Ballpark sinkhole cancels Rangers batting practice

Ballpark sinkhole, caused by a busted pipe, created 3-foot deep sinkhole at Rangers Ballpark. In Florida, a Bob Evans restaurant was threatened by a sinkhole.

(AP Photo/LM Otero)
The grounds crew works to repair a sinkhole next to the pitcher's mound made by a busted pipe under the infield before the baseball game between the Cleveland Indians and Texas Rangers Tuesday, June 11, 2013, in Arlington, Texas.

There was a sinking feeling behind the pitcher's mound at Rangers Ballpark.

A busted pipe under the infield at Rangers Ballpark created a sinkhole right behind the mound. On-field batting practice Tuesday for both the Texas Rangers and Cleveland Indians was canceled so the grounds crew could fix the problem.

The hole was three feet deep. But the sinkhole was fixed before the game Tuesday night. The Rangers went on to lose against the Indians by a score of 2-5.

In other sinkhole news, a Bob Evans restaurant in Florida was evacuated Sunday after employees discovered cracks that could be evidence of a sinkhole in the same town where a man disappeared in February after a sinkhole opened beneath his home.

Workers spotted the cracks on the restaurant's outside walls as they arrived at about 6 a.m., Hillsborough County Fire and Rescue spokeswoman Nacole Revette said. There were similar cracks inside and on the entrance floor. The ground near a handicap parking spot also appeared to be sloping.

The employees notified their manager, who alerted authorities.

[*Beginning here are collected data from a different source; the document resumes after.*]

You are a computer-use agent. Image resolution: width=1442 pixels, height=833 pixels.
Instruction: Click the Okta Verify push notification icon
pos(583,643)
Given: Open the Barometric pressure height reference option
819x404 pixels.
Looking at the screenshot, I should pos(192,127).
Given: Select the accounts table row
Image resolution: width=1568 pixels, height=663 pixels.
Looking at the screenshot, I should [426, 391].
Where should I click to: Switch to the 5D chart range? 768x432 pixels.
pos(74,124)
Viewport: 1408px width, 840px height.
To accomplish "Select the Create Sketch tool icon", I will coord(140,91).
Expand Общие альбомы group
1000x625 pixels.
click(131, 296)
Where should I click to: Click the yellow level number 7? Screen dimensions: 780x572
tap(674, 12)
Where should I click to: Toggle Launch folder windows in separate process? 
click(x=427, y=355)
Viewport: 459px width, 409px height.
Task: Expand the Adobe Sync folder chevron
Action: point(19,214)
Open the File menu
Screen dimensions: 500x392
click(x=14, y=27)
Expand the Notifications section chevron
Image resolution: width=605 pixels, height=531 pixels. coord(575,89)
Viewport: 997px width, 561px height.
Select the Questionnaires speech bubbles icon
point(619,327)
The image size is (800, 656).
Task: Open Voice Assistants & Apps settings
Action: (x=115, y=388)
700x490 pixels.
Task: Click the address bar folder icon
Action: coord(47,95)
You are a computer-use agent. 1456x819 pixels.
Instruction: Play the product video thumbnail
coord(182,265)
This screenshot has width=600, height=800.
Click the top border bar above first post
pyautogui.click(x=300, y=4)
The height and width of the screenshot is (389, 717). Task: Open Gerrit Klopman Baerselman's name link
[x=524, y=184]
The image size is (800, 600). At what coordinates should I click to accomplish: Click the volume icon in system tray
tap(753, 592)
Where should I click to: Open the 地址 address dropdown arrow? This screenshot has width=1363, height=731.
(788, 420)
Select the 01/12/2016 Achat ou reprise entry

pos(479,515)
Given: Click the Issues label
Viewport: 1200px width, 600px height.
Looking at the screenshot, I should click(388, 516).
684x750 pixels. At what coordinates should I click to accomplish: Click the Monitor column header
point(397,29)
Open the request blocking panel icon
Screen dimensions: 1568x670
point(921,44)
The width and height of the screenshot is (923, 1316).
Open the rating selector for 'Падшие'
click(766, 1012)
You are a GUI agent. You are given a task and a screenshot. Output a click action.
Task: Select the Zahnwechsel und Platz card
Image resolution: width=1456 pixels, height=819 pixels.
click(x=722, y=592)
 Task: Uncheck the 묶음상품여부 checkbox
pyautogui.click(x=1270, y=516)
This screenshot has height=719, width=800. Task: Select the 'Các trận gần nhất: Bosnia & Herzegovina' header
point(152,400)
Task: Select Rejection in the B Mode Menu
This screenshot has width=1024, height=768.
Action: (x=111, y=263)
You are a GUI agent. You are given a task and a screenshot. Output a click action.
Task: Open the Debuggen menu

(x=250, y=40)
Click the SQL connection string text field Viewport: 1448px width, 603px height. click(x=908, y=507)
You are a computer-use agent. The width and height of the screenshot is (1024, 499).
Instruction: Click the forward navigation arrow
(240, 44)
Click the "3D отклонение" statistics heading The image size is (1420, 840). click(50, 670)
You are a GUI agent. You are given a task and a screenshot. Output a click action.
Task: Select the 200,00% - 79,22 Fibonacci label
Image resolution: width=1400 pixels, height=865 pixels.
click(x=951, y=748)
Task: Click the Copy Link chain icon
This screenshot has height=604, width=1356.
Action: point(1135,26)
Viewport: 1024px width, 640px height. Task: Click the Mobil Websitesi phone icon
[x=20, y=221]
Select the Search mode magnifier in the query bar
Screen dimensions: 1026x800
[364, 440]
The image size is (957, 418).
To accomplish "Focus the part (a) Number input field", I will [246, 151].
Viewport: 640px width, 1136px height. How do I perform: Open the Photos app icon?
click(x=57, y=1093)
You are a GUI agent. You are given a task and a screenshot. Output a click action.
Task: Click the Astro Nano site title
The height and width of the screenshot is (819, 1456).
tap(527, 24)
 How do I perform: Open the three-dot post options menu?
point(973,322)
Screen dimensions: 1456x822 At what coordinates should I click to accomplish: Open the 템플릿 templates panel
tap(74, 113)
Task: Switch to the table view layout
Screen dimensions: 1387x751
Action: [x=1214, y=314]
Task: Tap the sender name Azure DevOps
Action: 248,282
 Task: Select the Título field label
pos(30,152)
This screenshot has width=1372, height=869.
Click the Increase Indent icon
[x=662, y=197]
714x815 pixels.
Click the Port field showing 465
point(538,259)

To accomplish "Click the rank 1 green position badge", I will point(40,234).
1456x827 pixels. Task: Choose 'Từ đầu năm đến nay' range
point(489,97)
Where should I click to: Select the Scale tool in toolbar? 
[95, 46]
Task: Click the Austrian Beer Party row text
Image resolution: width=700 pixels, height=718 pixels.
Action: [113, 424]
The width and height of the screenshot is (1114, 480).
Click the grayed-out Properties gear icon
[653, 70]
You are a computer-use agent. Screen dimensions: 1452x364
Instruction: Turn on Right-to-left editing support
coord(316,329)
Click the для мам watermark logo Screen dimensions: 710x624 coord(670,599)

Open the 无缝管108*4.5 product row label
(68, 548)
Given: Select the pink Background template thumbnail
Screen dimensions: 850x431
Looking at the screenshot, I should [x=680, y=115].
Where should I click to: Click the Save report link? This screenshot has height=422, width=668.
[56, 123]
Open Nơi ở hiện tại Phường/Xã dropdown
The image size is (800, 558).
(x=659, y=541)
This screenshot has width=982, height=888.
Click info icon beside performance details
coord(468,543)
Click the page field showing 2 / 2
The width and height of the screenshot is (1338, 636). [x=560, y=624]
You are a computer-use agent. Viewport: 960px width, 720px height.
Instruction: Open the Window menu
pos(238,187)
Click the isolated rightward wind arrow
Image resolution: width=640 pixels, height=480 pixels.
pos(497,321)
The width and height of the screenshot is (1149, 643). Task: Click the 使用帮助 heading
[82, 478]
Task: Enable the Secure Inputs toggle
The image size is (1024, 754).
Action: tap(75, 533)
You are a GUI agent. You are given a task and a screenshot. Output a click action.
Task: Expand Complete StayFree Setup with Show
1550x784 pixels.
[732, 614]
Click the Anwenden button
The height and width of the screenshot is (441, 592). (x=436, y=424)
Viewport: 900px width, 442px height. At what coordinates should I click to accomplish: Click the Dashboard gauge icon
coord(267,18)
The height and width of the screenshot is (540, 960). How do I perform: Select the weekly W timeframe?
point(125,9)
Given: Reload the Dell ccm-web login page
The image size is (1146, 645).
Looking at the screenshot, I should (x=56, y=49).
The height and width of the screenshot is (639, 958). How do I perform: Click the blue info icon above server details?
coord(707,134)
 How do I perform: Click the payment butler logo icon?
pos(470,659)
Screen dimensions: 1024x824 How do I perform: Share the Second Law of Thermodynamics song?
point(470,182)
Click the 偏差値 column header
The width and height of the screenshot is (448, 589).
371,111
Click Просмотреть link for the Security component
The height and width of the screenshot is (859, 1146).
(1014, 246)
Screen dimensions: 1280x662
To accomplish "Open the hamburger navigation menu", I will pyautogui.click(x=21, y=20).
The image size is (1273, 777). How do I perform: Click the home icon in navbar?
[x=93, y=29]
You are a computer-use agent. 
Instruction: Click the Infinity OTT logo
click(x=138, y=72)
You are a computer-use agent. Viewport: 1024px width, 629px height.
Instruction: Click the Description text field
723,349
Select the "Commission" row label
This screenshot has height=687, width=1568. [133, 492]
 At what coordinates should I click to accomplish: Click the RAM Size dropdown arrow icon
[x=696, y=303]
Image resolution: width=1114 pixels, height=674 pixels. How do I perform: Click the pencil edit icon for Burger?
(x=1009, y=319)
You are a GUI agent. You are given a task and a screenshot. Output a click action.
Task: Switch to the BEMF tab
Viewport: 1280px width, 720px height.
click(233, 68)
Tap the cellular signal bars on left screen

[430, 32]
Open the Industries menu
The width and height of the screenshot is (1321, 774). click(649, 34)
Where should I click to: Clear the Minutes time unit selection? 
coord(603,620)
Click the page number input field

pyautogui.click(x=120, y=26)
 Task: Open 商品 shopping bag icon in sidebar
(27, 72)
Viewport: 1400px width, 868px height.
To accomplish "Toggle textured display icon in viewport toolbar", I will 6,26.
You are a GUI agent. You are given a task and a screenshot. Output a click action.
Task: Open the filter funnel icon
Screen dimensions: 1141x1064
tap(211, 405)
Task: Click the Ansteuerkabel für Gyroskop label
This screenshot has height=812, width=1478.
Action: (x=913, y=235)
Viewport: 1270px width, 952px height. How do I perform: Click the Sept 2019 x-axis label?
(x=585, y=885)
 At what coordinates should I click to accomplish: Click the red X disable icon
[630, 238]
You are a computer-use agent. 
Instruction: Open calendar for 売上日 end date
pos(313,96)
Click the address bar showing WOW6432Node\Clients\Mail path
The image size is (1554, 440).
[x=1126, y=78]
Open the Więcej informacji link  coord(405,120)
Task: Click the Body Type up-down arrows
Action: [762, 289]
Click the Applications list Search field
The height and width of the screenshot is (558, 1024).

County engineers were working throughout the afternoon to determine the cause of the cracks. Revette noted the restaurant is near a retention pond and said the heavy rains from Tropical Storm Andrea earlier in the week may have caused the ground to become inundated with water, compromising the structure.

She said authorities were also looking to see if a sinkhole could be responsible, though there was no visible hole.

The restaurant is in Seffner, about 14 miles east of Tampa. It is four miles from the site where a giant sinkhole opened beneath a home, killing one man, in February. His body was never recovered. Engineering experts determined it was too dangerous to retrieve his remains, so they demolished the home and filled it with gravel.

Wet weather is known to trigger sinkholes. Acidic rain can cause the limestone and natural caverns lying under much of the state to deteriorate, causing sinkholes.

And in Cape Girardeau, Mo, two new sinkholes are creating what city leaders call a "very dangerous" situation.

The Southeast Missourian reports that the sinkholes are on busy South Sprigg Street, near LaCroix Creek. One is causing creek water to flood into a quarry.

One sinkhole is about 50 feet in diameter and 15 feet deep. The other near the end of a creek bridge is about 25 feet in diameter and 6-8 feet deep — and growing.

City employees are monitoring the bridge and public works director Tim Gramling said the public should avoid the area.

"It's very dangerous, it's very unpredictable," Gramling said. "It's just not a place for people to be walking around, unless they're emergency workers."

Thirty-three sinkholes have emerged in the same area of Cape Girardeau since 2007, including 18 new ones in the past two months.